For starters, we had both an upstairs/downstairs rivalry and a battle of the sexes in our contestants–Dominic Carullo and Mikey Buonocore from Oyster House versus Resa Mueller and Christina Rando of Mission Taqueria, which is right upstairs. They were friends. They’ve been working together for a while. They knew each others moves and each others tricks.

They began with a prepared drink–a milk punch from Team Oyster, which they’d worked on (and geeked out over) for three days, and a jalapeno margarita from Team Taco which came rimmed (brilliantly) with fried Cool Ranch chicharrones. Anyone who can find a way to add pork to a cocktail without making it gross is automatically my friend, and the shakers from Mission were my new besties. At least for the first ten minutes.

Next, we gave them access to a full bar of spirits donated by local distillers–some gins from Bluecoat, a Kinsey rye, vodka from Stateside and spiced Driftwood Dream rum from Cooper River–and presented them with a challenge: Two awful bottles of liquor–one for each team–which had to be used as a base for a cocktail that wouldn’t suck. The Oysters got sour watermelon vodka. The Tacos got salted caramel vodka. There was no way either of them should’ve been able to make anything that didn’t taste like melted Jolly Ranchers or an alcoholic marshmallow, respectively, and yet they did. The Oysters whipped out a carbonation gun and made bright, fresh, sparkling watermelon cocktail that wasn’t at all as awful as it should have been. As a matter of fact, it was good. The Tacos went smoky, adding scotch to balance out the chemical sweetness and weird salt notes of their disgusting bottle and came up with something which wasn’t just a great drink, but one that I would’ve drunk without complaint if it was served to me across the bar somewhere.

After that? Well, after that things get a little blurry. There was a trivia contest. Some dancing. A very brief sing-along. We made the bartenders work with ingredients common at their opponent’s bars–gin and horseradish for Mission, tequila and chile in adobo for Oyster House–and, once again, they killed it, knocking out eighteen excellent cocktails each in just nine minutes. As a surprise course, we had them make shots out of a bottle of Bailey’s Pumpkin Spice cream whiskey which, again, should’ve all been absolutely terrible, but came out only moderately terrible which, I think, is a goddamn miracle.

At the end of the night, a simple request. Use anything at your disposal and make me the best cocktail you can. The catch? It had to have a great name and be inspired by something uniquely Philadelphian. And while I can’t recall precisely what either side did, I do remember commenting to one of the bartenders (or maybe a guest, or possibly a light fixture) that we’d once held a month-long contest across the entire city, asking pros and amateurs to come up with their best Philadelphia cocktail (our very own Manhattan, as it were), and that nothing that came out of that was as good as either of these two drinks, put together on the fly and under pressure, in just 15 minutes.

Granted, I’d been drinking. But I meant it.

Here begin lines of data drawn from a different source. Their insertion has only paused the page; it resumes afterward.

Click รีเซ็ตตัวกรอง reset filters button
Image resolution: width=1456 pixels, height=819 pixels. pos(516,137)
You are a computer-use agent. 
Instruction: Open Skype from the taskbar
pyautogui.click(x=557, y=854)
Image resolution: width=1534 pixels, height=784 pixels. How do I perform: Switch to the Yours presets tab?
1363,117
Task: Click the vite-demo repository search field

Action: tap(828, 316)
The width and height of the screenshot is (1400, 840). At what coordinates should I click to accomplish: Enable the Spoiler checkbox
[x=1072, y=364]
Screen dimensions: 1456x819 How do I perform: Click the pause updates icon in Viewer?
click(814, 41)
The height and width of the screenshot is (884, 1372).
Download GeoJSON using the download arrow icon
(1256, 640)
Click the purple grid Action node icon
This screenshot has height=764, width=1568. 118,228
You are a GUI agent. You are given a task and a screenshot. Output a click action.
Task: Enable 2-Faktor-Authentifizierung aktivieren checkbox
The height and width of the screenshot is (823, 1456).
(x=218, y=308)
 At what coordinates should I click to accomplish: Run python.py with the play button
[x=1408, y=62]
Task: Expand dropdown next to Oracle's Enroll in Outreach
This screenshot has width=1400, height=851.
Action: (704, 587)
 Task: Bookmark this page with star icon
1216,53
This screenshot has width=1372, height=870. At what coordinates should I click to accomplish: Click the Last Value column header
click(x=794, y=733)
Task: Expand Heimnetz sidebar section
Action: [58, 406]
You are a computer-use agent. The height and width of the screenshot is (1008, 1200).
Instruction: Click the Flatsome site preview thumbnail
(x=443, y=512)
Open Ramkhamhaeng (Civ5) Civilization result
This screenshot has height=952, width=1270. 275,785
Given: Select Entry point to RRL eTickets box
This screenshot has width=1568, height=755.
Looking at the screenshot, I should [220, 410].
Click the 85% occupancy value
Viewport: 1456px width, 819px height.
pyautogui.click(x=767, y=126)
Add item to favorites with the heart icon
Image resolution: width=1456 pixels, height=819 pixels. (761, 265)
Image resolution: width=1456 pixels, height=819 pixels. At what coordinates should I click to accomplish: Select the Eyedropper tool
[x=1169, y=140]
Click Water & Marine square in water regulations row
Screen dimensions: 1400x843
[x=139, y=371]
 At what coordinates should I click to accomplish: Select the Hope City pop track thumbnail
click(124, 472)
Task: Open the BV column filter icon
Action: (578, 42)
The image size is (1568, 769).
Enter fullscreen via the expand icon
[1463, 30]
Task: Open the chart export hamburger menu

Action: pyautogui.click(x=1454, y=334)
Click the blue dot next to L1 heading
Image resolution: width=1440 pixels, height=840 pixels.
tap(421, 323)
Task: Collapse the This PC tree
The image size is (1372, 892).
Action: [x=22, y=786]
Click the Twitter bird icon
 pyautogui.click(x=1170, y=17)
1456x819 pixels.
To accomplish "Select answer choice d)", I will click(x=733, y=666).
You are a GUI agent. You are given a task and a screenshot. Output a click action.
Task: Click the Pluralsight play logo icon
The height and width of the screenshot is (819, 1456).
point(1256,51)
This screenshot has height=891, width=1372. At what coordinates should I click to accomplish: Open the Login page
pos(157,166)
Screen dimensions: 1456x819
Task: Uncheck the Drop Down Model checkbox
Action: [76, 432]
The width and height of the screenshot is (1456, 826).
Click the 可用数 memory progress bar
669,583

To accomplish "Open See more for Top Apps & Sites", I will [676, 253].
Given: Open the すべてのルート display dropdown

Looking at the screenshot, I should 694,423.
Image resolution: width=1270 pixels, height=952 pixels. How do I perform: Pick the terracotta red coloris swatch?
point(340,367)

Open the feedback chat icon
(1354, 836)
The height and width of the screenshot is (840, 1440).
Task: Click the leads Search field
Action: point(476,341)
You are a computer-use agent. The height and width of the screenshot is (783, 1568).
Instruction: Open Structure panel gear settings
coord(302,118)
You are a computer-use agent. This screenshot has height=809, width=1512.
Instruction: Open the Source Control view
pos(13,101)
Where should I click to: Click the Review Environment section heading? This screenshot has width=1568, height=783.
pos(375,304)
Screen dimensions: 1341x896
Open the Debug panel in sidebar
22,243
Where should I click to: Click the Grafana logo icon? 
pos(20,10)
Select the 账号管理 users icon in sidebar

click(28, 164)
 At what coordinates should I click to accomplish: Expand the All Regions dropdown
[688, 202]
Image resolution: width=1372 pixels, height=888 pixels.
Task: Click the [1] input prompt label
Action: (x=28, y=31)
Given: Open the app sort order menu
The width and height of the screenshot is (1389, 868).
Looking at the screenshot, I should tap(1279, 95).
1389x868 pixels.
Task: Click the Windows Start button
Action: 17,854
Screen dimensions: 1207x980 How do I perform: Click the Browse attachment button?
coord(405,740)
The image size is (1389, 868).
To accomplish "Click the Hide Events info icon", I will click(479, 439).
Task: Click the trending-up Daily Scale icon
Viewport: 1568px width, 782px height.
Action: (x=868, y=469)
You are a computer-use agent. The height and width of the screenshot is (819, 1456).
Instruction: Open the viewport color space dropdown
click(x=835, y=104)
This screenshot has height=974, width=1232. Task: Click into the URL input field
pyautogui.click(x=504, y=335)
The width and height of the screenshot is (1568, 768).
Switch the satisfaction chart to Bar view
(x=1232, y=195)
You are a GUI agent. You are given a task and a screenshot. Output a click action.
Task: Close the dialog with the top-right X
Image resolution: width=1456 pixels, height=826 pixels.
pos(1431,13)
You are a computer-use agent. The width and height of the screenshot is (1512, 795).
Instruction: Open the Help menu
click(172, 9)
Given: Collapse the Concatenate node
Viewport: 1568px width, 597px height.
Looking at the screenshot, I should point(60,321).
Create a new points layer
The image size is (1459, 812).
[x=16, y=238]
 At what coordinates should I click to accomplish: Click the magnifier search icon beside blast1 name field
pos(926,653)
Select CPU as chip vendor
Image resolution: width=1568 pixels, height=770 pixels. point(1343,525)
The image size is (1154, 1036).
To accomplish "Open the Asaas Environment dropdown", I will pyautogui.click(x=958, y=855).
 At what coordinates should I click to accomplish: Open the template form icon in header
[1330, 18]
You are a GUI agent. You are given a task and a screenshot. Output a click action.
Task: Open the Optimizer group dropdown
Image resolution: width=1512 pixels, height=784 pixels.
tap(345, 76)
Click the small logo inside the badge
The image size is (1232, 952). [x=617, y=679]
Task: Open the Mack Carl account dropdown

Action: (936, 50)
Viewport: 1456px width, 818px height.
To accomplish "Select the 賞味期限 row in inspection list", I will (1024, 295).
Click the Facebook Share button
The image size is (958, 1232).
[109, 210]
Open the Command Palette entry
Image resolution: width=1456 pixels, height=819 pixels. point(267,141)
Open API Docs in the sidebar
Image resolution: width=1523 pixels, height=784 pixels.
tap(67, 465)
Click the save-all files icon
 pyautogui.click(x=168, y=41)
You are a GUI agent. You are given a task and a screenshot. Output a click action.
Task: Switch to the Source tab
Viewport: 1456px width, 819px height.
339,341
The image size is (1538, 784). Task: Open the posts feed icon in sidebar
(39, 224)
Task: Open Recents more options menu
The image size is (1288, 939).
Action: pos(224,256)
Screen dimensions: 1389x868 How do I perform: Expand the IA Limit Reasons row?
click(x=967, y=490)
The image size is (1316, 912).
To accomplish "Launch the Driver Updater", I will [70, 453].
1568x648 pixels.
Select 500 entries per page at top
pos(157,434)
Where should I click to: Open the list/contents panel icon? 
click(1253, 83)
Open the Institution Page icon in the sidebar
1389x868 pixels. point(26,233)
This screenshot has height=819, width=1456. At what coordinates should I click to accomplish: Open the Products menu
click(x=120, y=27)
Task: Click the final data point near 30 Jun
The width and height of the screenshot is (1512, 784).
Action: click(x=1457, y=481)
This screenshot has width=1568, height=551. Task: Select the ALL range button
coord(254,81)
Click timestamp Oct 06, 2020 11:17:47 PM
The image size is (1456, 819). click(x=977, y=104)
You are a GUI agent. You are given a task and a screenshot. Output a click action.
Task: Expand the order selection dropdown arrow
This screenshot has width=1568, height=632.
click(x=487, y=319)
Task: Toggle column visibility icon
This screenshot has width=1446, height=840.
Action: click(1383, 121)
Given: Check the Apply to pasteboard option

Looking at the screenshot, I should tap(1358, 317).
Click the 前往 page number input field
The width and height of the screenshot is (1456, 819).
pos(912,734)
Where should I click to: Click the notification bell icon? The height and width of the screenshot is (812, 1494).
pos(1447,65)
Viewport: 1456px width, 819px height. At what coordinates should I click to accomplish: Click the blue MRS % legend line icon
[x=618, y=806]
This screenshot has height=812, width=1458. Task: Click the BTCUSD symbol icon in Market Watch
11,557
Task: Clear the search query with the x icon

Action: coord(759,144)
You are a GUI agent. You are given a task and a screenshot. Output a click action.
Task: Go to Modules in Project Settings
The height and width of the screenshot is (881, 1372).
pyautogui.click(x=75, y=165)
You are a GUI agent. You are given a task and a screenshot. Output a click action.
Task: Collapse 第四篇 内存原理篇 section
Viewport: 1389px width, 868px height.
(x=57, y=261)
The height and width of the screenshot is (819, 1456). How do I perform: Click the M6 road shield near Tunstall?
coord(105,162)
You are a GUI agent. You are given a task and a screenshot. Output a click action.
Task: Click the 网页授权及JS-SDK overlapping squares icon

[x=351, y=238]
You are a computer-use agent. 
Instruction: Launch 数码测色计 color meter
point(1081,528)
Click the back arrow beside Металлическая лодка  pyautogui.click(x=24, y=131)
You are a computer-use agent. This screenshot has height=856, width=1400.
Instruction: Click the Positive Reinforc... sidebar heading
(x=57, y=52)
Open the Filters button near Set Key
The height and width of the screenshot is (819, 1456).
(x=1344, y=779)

In the end, we’d all had a good time. We’d all laughed and put away 10 cocktails and been witness to an amazing display of talent and creativity. But this being Open Stove, we had to have a winner. And in the end, we got one. By one point.

You’ll notice the costume change. Yeah, that was a thing that happened, too. During the Boyz II Men serenade. Right before we announced Team Oyster House as the winners.

Like I said, it was a helluva night. Maybe one of the best we’ve ever had.